How to Identify Content Refresh Candidates, In Detail

For my first blog entry on 2024’s ledger (BTW, happy new year!) I’m going to do a little double-duty. As you can see from a little slice of my Asana task list, I owe our account managers an updated SOP for identifying client refresh candidates.

However, since it’s that time of year when everyone’s “best tools of 2023” listicles start to age like milk, I figure our account managers aren’t the only people that might have use for a primer on identifying content refreshes. So this is both an SOP for them and a blog post for everyone because, well, why not?

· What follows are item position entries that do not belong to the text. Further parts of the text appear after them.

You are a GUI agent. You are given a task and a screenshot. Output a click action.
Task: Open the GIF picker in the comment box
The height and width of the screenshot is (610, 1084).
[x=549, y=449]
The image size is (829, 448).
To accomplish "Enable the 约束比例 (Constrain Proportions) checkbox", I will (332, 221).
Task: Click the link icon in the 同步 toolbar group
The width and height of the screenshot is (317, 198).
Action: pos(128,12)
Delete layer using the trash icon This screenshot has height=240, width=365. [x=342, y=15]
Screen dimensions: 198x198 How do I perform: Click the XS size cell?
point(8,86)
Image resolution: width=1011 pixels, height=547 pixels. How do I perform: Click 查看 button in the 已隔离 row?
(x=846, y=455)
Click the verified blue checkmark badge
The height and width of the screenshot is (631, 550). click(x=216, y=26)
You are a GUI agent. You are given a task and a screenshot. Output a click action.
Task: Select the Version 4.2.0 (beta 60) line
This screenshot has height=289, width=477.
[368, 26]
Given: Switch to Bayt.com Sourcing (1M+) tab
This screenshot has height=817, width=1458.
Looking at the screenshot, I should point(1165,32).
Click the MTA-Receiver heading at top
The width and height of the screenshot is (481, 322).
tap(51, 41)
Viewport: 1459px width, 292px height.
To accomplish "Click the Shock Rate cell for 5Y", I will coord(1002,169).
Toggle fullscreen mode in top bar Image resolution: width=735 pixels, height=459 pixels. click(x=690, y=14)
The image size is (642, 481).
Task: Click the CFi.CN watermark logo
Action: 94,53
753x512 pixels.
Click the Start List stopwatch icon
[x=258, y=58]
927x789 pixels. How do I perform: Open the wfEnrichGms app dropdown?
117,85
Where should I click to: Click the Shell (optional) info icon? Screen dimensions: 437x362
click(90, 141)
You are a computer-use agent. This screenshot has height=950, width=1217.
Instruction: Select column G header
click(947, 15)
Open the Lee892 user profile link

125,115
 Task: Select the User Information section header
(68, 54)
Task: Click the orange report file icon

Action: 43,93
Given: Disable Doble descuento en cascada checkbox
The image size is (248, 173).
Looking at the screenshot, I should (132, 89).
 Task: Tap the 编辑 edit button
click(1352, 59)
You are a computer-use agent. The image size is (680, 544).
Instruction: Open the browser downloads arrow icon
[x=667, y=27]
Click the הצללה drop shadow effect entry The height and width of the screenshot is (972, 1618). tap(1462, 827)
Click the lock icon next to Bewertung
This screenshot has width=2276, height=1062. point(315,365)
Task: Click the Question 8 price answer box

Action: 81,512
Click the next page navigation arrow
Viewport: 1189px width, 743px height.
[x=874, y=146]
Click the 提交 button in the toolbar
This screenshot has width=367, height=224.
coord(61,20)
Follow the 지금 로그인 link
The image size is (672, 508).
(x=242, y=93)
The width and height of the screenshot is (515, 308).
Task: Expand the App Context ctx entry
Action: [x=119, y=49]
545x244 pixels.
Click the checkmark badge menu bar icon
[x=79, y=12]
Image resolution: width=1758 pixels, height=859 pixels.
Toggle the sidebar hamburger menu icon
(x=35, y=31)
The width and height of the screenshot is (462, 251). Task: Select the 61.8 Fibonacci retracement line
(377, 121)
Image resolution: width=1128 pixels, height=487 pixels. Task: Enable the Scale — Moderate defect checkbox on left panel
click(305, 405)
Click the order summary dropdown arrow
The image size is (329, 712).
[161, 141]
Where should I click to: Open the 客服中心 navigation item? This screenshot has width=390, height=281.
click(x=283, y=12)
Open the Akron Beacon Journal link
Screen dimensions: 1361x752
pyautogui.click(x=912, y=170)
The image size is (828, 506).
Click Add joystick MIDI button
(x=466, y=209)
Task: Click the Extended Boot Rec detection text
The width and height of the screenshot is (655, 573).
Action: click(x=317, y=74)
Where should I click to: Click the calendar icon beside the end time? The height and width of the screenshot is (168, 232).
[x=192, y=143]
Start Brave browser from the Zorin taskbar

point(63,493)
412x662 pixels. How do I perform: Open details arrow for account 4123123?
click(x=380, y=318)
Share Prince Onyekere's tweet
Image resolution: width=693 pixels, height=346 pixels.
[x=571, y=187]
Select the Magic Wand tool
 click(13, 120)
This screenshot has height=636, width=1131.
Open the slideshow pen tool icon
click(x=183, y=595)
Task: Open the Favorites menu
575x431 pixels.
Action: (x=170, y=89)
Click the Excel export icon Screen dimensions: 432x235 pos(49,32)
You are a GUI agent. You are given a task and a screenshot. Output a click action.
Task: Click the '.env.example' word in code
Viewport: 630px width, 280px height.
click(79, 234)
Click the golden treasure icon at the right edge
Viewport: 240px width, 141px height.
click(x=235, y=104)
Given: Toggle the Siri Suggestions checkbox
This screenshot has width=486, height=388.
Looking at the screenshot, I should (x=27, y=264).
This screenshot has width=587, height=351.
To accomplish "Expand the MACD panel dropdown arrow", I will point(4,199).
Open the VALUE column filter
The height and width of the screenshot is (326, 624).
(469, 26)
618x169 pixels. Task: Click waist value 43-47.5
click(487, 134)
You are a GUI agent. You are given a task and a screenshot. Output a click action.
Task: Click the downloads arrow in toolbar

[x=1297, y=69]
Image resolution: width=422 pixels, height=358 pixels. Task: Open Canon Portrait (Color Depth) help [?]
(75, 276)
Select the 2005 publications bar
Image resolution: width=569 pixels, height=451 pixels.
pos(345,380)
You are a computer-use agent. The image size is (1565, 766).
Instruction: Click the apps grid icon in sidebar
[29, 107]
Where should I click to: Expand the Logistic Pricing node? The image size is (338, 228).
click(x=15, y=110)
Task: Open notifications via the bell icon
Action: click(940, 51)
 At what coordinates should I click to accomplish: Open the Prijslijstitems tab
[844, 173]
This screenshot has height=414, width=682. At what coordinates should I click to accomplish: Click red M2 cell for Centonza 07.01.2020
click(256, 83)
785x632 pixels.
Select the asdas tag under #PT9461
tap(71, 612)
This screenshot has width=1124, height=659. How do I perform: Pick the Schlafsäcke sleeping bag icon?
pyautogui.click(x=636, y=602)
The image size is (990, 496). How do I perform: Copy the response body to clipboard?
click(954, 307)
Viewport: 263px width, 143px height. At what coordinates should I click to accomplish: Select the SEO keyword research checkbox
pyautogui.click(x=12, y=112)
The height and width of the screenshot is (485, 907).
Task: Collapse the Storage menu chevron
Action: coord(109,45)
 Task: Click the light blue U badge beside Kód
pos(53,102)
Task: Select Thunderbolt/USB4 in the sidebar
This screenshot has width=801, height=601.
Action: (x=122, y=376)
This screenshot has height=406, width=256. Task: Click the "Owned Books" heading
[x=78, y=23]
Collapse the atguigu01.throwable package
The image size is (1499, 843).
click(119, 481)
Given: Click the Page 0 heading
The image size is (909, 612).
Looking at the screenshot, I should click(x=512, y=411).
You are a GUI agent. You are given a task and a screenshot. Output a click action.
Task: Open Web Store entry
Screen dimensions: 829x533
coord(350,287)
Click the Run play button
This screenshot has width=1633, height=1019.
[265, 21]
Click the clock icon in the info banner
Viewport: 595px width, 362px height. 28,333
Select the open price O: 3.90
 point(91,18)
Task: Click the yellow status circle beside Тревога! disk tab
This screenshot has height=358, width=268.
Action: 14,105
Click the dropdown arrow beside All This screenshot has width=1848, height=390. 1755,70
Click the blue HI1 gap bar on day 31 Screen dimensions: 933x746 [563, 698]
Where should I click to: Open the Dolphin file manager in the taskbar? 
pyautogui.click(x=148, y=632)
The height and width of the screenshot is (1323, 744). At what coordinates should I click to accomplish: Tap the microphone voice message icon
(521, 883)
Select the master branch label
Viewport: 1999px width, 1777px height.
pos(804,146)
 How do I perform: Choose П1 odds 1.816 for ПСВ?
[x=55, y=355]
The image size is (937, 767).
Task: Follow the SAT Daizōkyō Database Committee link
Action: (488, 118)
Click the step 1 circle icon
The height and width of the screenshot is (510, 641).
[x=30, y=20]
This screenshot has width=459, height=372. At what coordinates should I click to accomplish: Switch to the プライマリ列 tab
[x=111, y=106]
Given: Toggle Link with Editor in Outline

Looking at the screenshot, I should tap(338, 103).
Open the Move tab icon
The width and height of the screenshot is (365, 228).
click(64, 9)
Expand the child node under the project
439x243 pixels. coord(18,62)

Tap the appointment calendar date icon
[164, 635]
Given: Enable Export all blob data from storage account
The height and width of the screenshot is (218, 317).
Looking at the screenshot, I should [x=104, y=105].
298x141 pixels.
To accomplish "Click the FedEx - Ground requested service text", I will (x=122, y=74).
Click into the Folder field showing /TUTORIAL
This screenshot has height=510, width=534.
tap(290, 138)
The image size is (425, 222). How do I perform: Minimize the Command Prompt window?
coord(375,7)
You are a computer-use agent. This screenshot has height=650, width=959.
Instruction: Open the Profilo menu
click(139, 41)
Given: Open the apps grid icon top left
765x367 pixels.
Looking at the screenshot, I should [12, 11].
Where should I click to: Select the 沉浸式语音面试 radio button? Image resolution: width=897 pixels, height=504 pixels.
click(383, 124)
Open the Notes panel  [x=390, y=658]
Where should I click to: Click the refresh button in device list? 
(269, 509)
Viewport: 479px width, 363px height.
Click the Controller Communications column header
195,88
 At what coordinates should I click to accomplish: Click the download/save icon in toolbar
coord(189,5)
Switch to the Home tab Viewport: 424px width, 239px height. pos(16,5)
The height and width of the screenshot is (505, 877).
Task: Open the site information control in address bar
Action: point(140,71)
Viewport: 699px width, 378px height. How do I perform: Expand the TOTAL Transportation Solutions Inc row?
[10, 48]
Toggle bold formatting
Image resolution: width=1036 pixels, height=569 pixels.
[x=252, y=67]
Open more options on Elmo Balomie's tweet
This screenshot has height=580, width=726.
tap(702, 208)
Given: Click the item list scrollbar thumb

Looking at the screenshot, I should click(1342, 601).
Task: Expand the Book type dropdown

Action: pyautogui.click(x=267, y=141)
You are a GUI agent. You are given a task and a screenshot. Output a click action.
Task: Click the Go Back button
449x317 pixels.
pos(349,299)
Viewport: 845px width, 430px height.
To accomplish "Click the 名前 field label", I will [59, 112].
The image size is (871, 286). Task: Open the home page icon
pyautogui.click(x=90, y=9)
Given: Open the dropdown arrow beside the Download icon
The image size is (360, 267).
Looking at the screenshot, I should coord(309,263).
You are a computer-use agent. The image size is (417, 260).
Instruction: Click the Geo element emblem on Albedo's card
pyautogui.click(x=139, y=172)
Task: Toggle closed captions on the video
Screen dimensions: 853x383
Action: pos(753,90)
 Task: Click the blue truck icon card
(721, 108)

A Brief Definition of Content Refreshes and Their Value Prop

Before diving in, I’d be remiss not to provide a little context. First, when I talk about refreshing content, I mean quite simply modifying any previously published piece of content on a site. The nature of those edits will generally involve updating the article with additional, more current information (hence “refresh”).

As a quick example, consider this post about content managers that I wrote back in 2020. In it, I talk about being a blogger for ten years, which is no longer true. So I could “refresh” it by going in and correcting that to thirteen years…and then applying for AARP.

As for why you would do this, hobbyists might do it for a purist’s love of correctness. But in the business world, the main motivation is generally to preserve or increase traffic to the content, usually from search engines.

Search Engines and Content “Freshness”

At this point, I’m going to ask you to set aside your preconceived notion that “Google ‘likes’ fresh content,” if you have it. Anthropomorphizing the search engine isn’t helpful for our purposes here. There’s a less magical and more grounded explanation for executing refreshes.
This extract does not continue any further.